* _Material for this exercise_

[Start of Attachment]

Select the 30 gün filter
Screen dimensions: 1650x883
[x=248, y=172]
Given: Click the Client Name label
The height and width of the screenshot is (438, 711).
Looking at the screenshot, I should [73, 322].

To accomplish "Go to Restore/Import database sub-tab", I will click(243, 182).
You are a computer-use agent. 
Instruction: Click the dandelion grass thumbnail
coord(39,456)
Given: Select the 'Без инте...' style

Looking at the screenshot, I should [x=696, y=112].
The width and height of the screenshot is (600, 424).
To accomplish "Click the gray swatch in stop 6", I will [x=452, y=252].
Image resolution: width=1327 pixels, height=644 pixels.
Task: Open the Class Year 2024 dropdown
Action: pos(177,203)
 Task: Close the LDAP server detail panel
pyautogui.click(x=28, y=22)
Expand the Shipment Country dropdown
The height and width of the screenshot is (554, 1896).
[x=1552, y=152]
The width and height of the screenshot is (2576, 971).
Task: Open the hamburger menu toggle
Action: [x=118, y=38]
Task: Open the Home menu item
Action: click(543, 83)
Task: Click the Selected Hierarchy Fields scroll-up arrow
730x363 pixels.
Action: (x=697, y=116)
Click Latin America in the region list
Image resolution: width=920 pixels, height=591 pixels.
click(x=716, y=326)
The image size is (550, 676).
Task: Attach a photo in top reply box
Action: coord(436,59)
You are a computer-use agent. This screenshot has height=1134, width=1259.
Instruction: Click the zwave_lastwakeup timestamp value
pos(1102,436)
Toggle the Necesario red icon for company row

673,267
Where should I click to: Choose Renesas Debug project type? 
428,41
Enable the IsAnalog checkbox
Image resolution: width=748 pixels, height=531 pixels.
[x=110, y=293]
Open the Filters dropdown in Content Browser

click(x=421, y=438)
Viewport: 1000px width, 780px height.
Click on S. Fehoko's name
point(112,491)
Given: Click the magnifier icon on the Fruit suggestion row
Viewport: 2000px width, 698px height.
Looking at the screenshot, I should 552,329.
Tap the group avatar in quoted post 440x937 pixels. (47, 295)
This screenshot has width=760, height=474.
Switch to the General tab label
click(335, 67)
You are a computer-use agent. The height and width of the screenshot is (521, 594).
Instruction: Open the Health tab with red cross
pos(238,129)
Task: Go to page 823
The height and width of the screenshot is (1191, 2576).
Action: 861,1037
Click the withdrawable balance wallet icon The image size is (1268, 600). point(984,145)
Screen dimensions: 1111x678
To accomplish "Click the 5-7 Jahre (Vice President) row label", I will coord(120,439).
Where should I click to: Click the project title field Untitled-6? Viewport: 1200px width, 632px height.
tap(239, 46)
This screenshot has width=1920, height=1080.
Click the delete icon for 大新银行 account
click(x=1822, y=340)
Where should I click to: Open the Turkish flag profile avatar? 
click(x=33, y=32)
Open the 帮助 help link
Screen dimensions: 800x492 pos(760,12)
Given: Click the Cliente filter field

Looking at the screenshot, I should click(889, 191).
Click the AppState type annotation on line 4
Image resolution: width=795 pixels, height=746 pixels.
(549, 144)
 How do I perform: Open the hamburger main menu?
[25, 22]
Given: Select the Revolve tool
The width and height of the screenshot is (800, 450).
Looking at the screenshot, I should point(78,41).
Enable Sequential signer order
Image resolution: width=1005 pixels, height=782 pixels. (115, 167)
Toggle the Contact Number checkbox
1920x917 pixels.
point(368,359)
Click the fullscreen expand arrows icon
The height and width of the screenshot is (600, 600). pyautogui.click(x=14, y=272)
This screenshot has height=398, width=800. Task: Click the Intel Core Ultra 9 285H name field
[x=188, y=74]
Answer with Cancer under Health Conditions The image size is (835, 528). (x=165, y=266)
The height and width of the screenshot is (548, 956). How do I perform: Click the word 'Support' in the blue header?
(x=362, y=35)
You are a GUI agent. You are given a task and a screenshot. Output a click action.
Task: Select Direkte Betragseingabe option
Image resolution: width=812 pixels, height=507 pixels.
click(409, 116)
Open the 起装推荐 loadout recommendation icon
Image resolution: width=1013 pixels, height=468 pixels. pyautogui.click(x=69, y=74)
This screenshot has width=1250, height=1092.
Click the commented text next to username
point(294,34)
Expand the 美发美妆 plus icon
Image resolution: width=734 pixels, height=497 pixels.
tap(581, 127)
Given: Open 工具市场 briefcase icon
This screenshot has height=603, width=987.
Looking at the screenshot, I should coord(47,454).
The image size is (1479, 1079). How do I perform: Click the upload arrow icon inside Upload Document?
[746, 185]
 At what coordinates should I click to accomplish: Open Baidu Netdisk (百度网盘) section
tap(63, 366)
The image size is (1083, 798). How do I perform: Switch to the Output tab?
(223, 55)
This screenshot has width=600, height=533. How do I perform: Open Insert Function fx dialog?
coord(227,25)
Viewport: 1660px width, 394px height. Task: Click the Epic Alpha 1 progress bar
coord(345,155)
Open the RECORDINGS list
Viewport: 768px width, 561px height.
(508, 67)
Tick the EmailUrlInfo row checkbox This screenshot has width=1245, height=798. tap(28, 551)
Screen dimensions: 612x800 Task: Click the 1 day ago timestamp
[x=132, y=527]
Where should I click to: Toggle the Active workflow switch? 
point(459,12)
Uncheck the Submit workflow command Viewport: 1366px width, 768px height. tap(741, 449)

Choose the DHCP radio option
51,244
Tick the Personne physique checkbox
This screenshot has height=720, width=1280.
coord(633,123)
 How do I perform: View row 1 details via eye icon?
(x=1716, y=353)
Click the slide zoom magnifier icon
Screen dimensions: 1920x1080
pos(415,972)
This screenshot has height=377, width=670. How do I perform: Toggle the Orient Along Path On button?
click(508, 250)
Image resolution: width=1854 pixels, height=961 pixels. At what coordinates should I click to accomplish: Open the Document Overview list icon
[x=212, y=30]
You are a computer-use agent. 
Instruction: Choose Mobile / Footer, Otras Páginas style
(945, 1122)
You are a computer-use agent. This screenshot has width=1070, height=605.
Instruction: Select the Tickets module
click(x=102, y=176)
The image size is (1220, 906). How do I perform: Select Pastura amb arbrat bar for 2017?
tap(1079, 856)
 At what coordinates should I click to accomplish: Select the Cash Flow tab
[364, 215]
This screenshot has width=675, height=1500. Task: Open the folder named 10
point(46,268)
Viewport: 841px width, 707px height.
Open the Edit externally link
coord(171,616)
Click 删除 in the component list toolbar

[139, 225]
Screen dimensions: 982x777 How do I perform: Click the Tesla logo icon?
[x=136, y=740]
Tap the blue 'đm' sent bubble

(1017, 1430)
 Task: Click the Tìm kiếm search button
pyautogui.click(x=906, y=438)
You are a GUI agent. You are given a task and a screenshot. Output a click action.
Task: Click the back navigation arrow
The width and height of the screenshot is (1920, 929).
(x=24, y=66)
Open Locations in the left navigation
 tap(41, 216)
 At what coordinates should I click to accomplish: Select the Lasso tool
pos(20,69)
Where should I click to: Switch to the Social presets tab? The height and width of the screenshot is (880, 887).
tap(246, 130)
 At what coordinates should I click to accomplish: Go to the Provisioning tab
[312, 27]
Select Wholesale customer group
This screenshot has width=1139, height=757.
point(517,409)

[End of Attachment]

Would you write out the listing above exactly, in full?

Select the 30 gün filter
Screen dimensions: 1650x883
[x=248, y=172]
Given: Click the Client Name label
The height and width of the screenshot is (438, 711).
Looking at the screenshot, I should [73, 322].

To accomplish "Go to Restore/Import database sub-tab", I will click(243, 182).
You are a computer-use agent. 
Instruction: Click the dandelion grass thumbnail
coord(39,456)
Given: Select the 'Без инте...' style

Looking at the screenshot, I should [x=696, y=112].
The width and height of the screenshot is (600, 424).
To accomplish "Click the gray swatch in stop 6", I will [x=452, y=252].
Image resolution: width=1327 pixels, height=644 pixels.
Task: Open the Class Year 2024 dropdown
Action: pos(177,203)
 Task: Close the LDAP server detail panel
pyautogui.click(x=28, y=22)
Expand the Shipment Country dropdown
The height and width of the screenshot is (554, 1896).
[x=1552, y=152]
The width and height of the screenshot is (2576, 971).
Task: Open the hamburger menu toggle
Action: [x=118, y=38]
Task: Open the Home menu item
Action: click(543, 83)
Task: Click the Selected Hierarchy Fields scroll-up arrow
730x363 pixels.
Action: (x=697, y=116)
Click Latin America in the region list
Image resolution: width=920 pixels, height=591 pixels.
click(x=716, y=326)
The image size is (550, 676).
Task: Attach a photo in top reply box
Action: coord(436,59)
You are a computer-use agent. This screenshot has height=1134, width=1259.
Instruction: Click the zwave_lastwakeup timestamp value
pos(1102,436)
Toggle the Necesario red icon for company row

673,267
Where should I click to: Choose Renesas Debug project type? 
428,41
Enable the IsAnalog checkbox
Image resolution: width=748 pixels, height=531 pixels.
[x=110, y=293]
Open the Filters dropdown in Content Browser

click(x=421, y=438)
Viewport: 1000px width, 780px height.
Click on S. Fehoko's name
point(112,491)
Given: Click the magnifier icon on the Fruit suggestion row
Viewport: 2000px width, 698px height.
Looking at the screenshot, I should 552,329.
Tap the group avatar in quoted post 440x937 pixels. (47, 295)
This screenshot has width=760, height=474.
Switch to the General tab label
click(335, 67)
You are a computer-use agent. The height and width of the screenshot is (521, 594).
Instruction: Open the Health tab with red cross
pos(238,129)
Task: Go to page 823
The height and width of the screenshot is (1191, 2576).
Action: 861,1037
Click the withdrawable balance wallet icon The image size is (1268, 600). point(984,145)
Screen dimensions: 1111x678
To accomplish "Click the 5-7 Jahre (Vice President) row label", I will coord(120,439).
Where should I click to: Click the project title field Untitled-6? Viewport: 1200px width, 632px height.
tap(239, 46)
This screenshot has width=1920, height=1080.
Click the delete icon for 大新银行 account
click(x=1822, y=340)
Where should I click to: Open the Turkish flag profile avatar? 
click(x=33, y=32)
Open the 帮助 help link
Screen dimensions: 800x492 pos(760,12)
Given: Click the Cliente filter field

Looking at the screenshot, I should click(889, 191).
Click the AppState type annotation on line 4
Image resolution: width=795 pixels, height=746 pixels.
(549, 144)
 How do I perform: Open the hamburger main menu?
[25, 22]
Given: Select the Revolve tool
The width and height of the screenshot is (800, 450).
Looking at the screenshot, I should point(78,41).
Enable Sequential signer order
Image resolution: width=1005 pixels, height=782 pixels. (115, 167)
Toggle the Contact Number checkbox
1920x917 pixels.
point(368,359)
Click the fullscreen expand arrows icon
The height and width of the screenshot is (600, 600). pyautogui.click(x=14, y=272)
This screenshot has height=398, width=800. Task: Click the Intel Core Ultra 9 285H name field
[x=188, y=74]
Answer with Cancer under Health Conditions The image size is (835, 528). (x=165, y=266)
The height and width of the screenshot is (548, 956). How do I perform: Click the word 'Support' in the blue header?
(x=362, y=35)
You are a GUI agent. You are given a task and a screenshot. Output a click action.
Task: Select Direkte Betragseingabe option
Image resolution: width=812 pixels, height=507 pixels.
click(409, 116)
Open the 起装推荐 loadout recommendation icon
Image resolution: width=1013 pixels, height=468 pixels. pyautogui.click(x=69, y=74)
This screenshot has width=1250, height=1092.
Click the commented text next to username
point(294,34)
Expand the 美发美妆 plus icon
Image resolution: width=734 pixels, height=497 pixels.
tap(581, 127)
Given: Open 工具市场 briefcase icon
This screenshot has height=603, width=987.
Looking at the screenshot, I should coord(47,454).
The image size is (1479, 1079). How do I perform: Click the upload arrow icon inside Upload Document?
[746, 185]
 At what coordinates should I click to accomplish: Open Baidu Netdisk (百度网盘) section
tap(63, 366)
The image size is (1083, 798). How do I perform: Switch to the Output tab?
(223, 55)
This screenshot has width=600, height=533. How do I perform: Open Insert Function fx dialog?
coord(227,25)
Viewport: 1660px width, 394px height. Task: Click the Epic Alpha 1 progress bar
coord(345,155)
Open the RECORDINGS list
Viewport: 768px width, 561px height.
(508, 67)
Tick the EmailUrlInfo row checkbox This screenshot has width=1245, height=798. tap(28, 551)
Screen dimensions: 612x800 Task: Click the 1 day ago timestamp
[x=132, y=527]
Where should I click to: Toggle the Active workflow switch? 
point(459,12)
Uncheck the Submit workflow command Viewport: 1366px width, 768px height. tap(741, 449)

Choose the DHCP radio option
51,244
Tick the Personne physique checkbox
This screenshot has height=720, width=1280.
coord(633,123)
 How do I perform: View row 1 details via eye icon?
(x=1716, y=353)
Click the slide zoom magnifier icon
Screen dimensions: 1920x1080
pos(415,972)
This screenshot has height=377, width=670. How do I perform: Toggle the Orient Along Path On button?
click(508, 250)
Image resolution: width=1854 pixels, height=961 pixels. At what coordinates should I click to accomplish: Open the Document Overview list icon
[x=212, y=30]
You are a computer-use agent. 
Instruction: Choose Mobile / Footer, Otras Páginas style
(945, 1122)
You are a computer-use agent. This screenshot has width=1070, height=605.
Instruction: Select the Tickets module
click(x=102, y=176)
The image size is (1220, 906). How do I perform: Select Pastura amb arbrat bar for 2017?
tap(1079, 856)
 At what coordinates should I click to accomplish: Select the Cash Flow tab
[364, 215]
This screenshot has width=675, height=1500. Task: Open the folder named 10
point(46,268)
Viewport: 841px width, 707px height.
Open the Edit externally link
coord(171,616)
Click 删除 in the component list toolbar

[139, 225]
Screen dimensions: 982x777 How do I perform: Click the Tesla logo icon?
[x=136, y=740]
Tap the blue 'đm' sent bubble

(1017, 1430)
 Task: Click the Tìm kiếm search button
pyautogui.click(x=906, y=438)
You are a GUI agent. You are given a task and a screenshot. Output a click action.
Task: Click the back navigation arrow
The width and height of the screenshot is (1920, 929).
(x=24, y=66)
Open Locations in the left navigation
 tap(41, 216)
 At what coordinates should I click to accomplish: Select the Lasso tool
pos(20,69)
Where should I click to: Switch to the Social presets tab? The height and width of the screenshot is (880, 887).
tap(246, 130)
 At what coordinates should I click to accomplish: Go to the Provisioning tab
[312, 27]
Select Wholesale customer group
This screenshot has width=1139, height=757.
point(517,409)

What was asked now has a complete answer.